They get the same number of players on the roster but by restricting the number of pitchers allowed on a roster you are now by default putting more stress on every pitching staff and thus increasing the likelihood of injury. This is especially relevant now given the way pitchers at all levels are conditioned (not the innings eaters of old). I may be doing this math wrong but assuming the average team carries 12.5 pitchers at any given time (some carry 12 others 13) and the average season is 1450 innings, you basically have to find 175 innings that were previously accounted for by that final roster spot or two (more than one inning per game). That is not insignificant and I dont think MLBPA would ever go for it.
This is an issue that will of necessity resolve itself through some kind of rule changes. It certainly would be ahistorical for pitchers to reverse the long-term trend by having them pitch deeper into games. The longer the training says five man rotation, 100 pitch (or less, for many starters) limit, it is increasingly unlikely -- I would say impossible -- that we will return to the era of starters going 250-300 innings per year or relievers working multiple innings per game. It is far more likely that limits on pitch counts will continue downward in a futile effort to cut down on arm injuries. I would not at all be surprised if 20 years from now baseball fans will wonder how a starter could ever be expected to throw as many as 90-100 pitches in a game.
There are several ways to deal with this. The easiest would be to expand rosters to 30 and have 15-17 man pitching staffs, with nobody throwing more than 50 or so pitches per outing. This would obviously greatly dilute pitching talent -- a 17 man staff would mean that over 100 pitchers who are not currently considered major league caliber would be on the rosters, greatly increasing offense, which MLB always seems to want.
A more radical change, but one that may have to be considered as pitchers are increasingly unable to handle big workloads, would be along the lines of reducing the game to seven or even six innings. High school teams play seven inning games, in part to reduce stress on young arms. I would not be shocked if a generation from now this concept is seriously contemplated. Also reducing the number of games played would help out. I would hate to see it come to that -- it would play havoc with the record books and history that most hardcore baseball fans love -- but again it would not be in the least surprising if this happened.
Another possible rule change, to blunt the practice of hitters driving up pitch counts, would be to say that after a hitter has two strikes, if he fouls off a second or third pitch, it counts as a strikeout.
Just a few ideas, none of which I would like to see implemented, but which will inevitably become part of the conversation as the drive to limit pitcher workloads moves ahead.
The days of a Juan Marichal-Warren Spahn pitching duel where each guy throws 16 innings and somewhere around 250 pitches (with no real after-effects) are not coming back. I would say unfortunately, but few would agree, which is fine by me.

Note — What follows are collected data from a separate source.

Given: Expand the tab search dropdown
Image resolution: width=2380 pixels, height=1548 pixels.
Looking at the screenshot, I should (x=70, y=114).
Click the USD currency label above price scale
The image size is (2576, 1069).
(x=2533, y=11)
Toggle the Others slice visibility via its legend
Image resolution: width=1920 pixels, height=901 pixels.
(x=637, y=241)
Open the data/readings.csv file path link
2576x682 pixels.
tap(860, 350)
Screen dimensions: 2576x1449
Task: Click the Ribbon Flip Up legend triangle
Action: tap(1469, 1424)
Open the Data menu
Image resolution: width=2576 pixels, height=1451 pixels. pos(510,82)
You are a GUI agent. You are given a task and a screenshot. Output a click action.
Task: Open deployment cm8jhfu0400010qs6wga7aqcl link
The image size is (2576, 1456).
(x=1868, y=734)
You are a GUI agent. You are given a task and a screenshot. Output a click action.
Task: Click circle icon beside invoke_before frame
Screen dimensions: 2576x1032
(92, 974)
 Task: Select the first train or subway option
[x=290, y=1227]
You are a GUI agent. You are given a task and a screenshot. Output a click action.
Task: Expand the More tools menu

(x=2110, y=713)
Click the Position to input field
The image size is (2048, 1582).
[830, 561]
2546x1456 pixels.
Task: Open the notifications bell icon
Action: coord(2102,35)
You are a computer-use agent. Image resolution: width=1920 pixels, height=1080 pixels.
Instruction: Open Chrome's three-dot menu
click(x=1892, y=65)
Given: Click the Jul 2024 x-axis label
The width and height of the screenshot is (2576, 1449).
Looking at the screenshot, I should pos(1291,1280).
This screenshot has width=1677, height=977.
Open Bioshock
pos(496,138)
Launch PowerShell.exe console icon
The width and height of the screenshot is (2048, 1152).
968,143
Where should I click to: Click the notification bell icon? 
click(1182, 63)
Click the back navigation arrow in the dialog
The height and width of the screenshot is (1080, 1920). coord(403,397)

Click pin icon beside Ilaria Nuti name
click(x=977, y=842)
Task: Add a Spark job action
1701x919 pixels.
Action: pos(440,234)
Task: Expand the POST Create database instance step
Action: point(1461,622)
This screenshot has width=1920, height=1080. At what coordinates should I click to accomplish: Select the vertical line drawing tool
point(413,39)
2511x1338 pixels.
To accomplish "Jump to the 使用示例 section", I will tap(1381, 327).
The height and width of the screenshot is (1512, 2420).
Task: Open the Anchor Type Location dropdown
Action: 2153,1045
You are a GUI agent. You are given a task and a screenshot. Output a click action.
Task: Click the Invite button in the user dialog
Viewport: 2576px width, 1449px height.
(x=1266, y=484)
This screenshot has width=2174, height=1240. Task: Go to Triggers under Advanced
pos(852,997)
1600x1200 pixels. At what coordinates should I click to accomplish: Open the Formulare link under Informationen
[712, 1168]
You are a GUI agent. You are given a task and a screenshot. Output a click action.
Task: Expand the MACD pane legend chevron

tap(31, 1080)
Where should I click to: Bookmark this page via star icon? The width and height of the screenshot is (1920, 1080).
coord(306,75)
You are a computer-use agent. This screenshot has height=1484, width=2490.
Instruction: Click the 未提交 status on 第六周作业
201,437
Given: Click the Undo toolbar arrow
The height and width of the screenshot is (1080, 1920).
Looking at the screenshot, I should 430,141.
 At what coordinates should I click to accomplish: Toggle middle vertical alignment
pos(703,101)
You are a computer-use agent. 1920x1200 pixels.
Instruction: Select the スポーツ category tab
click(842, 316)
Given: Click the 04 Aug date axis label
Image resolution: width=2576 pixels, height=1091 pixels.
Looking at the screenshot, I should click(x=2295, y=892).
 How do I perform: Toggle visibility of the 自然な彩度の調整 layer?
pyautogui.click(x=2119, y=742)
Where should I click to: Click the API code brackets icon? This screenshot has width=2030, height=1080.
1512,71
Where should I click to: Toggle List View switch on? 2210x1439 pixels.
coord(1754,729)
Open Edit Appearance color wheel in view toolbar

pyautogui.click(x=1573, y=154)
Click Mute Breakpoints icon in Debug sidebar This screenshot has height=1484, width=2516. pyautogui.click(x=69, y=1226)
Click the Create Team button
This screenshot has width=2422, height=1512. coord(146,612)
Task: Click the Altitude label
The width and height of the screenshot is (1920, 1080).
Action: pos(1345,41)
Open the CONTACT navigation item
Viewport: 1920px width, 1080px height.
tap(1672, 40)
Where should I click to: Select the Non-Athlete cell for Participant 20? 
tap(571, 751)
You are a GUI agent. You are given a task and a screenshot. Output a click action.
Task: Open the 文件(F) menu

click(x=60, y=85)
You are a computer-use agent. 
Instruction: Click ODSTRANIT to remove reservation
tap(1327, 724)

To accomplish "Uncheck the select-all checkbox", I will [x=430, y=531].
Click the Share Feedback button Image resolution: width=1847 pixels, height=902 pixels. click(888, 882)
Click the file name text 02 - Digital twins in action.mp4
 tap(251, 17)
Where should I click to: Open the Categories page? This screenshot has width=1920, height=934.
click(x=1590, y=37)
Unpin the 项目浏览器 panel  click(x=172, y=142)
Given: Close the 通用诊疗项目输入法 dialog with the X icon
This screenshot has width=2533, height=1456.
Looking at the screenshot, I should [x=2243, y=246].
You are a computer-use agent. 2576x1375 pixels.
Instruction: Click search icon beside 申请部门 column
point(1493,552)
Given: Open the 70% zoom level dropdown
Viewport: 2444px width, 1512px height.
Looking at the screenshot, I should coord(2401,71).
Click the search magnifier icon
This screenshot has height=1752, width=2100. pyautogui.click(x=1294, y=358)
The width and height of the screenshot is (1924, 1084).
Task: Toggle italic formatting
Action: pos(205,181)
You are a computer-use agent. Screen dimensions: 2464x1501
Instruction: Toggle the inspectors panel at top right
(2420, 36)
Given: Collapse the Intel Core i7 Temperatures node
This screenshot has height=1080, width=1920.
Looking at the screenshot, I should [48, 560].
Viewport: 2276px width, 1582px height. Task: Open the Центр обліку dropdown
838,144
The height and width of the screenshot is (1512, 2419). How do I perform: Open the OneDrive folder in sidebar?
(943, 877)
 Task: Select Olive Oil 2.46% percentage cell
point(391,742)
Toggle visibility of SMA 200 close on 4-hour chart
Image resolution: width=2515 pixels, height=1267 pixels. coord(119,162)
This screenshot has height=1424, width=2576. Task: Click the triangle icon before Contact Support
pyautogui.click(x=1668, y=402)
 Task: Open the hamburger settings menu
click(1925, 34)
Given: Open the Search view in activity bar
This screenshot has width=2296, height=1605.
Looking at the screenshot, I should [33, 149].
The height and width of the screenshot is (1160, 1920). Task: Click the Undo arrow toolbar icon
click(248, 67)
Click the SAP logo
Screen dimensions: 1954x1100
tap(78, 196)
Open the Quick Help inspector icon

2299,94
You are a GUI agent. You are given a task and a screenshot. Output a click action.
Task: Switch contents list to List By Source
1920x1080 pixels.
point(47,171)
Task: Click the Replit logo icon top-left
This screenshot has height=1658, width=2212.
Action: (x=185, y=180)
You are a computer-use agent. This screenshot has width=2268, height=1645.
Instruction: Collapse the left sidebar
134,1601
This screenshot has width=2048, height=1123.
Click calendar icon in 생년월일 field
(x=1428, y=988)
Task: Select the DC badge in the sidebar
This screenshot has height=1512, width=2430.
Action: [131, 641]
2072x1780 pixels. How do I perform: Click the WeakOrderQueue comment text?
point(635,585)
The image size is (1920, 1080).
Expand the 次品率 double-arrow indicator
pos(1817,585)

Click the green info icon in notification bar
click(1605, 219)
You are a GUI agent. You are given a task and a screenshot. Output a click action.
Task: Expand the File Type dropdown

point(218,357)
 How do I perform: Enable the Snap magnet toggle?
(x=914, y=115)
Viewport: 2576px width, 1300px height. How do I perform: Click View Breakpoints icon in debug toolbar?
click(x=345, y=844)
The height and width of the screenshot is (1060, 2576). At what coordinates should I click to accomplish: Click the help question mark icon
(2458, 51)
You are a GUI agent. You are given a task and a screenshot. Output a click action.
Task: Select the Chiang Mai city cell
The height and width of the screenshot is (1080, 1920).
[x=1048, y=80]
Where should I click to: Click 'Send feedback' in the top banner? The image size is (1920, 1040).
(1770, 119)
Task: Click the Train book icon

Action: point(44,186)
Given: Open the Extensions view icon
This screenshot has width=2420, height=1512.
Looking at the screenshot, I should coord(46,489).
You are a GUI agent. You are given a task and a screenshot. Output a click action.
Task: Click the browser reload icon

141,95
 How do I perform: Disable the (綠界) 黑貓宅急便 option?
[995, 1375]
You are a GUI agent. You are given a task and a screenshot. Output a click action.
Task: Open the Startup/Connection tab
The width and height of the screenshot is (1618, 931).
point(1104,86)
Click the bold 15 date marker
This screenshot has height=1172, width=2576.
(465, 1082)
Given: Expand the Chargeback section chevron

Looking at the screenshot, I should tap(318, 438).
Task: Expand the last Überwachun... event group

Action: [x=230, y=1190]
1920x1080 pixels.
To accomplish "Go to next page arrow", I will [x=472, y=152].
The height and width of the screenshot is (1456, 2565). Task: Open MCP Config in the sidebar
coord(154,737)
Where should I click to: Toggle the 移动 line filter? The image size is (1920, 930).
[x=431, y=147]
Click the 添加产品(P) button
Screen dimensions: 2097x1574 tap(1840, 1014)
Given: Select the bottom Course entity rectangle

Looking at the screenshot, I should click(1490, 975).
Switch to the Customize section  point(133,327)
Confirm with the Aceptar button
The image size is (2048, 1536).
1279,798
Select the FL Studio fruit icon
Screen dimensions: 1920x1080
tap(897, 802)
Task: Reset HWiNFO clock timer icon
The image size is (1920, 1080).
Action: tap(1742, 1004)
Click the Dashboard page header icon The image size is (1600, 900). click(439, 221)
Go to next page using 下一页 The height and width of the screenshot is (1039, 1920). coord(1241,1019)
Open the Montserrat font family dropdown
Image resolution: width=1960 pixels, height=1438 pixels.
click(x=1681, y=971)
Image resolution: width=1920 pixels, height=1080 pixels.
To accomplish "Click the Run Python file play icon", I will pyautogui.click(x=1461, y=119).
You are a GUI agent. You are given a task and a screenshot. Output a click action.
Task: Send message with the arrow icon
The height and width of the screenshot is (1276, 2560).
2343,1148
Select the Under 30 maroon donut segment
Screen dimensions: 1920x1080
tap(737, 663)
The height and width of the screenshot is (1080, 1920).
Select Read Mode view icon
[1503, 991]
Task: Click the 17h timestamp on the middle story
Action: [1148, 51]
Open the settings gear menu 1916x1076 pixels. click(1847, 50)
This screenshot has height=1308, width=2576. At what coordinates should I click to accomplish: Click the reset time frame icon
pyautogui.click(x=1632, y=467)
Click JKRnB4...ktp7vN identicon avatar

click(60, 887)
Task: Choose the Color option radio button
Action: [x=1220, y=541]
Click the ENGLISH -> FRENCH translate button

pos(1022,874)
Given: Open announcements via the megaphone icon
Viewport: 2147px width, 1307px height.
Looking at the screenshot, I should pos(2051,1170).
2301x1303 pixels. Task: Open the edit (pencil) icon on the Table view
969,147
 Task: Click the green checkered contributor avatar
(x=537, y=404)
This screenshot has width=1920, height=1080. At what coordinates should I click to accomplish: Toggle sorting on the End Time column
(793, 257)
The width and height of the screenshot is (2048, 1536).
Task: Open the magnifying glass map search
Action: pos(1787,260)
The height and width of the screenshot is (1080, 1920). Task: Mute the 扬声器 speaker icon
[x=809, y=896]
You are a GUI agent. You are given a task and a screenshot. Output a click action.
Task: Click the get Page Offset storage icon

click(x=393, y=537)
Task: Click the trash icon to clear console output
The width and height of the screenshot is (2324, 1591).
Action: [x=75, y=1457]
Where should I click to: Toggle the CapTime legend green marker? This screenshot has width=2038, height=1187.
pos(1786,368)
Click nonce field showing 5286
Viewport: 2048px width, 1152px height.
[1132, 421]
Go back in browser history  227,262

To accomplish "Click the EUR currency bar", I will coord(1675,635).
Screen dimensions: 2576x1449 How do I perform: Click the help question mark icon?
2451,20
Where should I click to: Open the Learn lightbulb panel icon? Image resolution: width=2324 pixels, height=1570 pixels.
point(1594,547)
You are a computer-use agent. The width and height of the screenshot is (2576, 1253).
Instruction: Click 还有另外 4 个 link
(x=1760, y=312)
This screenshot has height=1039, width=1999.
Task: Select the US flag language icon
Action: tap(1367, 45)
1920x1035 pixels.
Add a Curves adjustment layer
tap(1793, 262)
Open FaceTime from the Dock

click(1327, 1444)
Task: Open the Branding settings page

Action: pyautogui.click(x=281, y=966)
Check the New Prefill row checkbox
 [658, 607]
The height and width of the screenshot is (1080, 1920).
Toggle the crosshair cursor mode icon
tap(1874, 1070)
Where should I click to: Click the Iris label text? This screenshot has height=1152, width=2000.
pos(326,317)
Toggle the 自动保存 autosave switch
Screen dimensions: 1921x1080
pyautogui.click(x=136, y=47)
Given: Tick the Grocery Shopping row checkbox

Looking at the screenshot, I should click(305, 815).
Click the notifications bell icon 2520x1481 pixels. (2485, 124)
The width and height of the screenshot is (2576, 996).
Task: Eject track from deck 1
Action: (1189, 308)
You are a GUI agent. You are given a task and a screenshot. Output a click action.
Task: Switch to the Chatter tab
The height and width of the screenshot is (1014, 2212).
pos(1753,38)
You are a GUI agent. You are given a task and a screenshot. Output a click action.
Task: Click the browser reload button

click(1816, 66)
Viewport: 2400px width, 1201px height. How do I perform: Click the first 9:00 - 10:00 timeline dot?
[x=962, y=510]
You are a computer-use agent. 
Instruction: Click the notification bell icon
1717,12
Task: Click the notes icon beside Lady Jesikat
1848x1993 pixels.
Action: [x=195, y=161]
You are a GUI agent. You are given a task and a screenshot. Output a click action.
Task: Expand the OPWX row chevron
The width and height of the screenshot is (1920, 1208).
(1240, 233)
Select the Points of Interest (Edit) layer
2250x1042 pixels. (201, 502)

And if you think those two were just lobbing it up there batting practice style and that's why they could throw so many pitches, you never saw them pitch. Those guys each threw from about eight different arm slots out of a high kick and Marichal alone must have had six different breaking pitches. There is no new pitch under the sun, only tweaks and refinements of what has been going on for at least a hundred years. Yes, there has been a progression, but it is only a matter of degree. And yes, there are more pitchers who throw 95-100 MPH than there were 50-60 years ago, but that is because they know they can let it rip because their time on the mound is limited. I have actually bothered to read Christy Mathewson's "Pitching In A Pinch" written over a century ago where he very frankly discusses saving his hardest stuff for key situations because he knew he was expected to pitch a complete game. Had he been expected to give five of his best innings, he would have approached the game differently.
Just an old guy's view after a couple of martinis.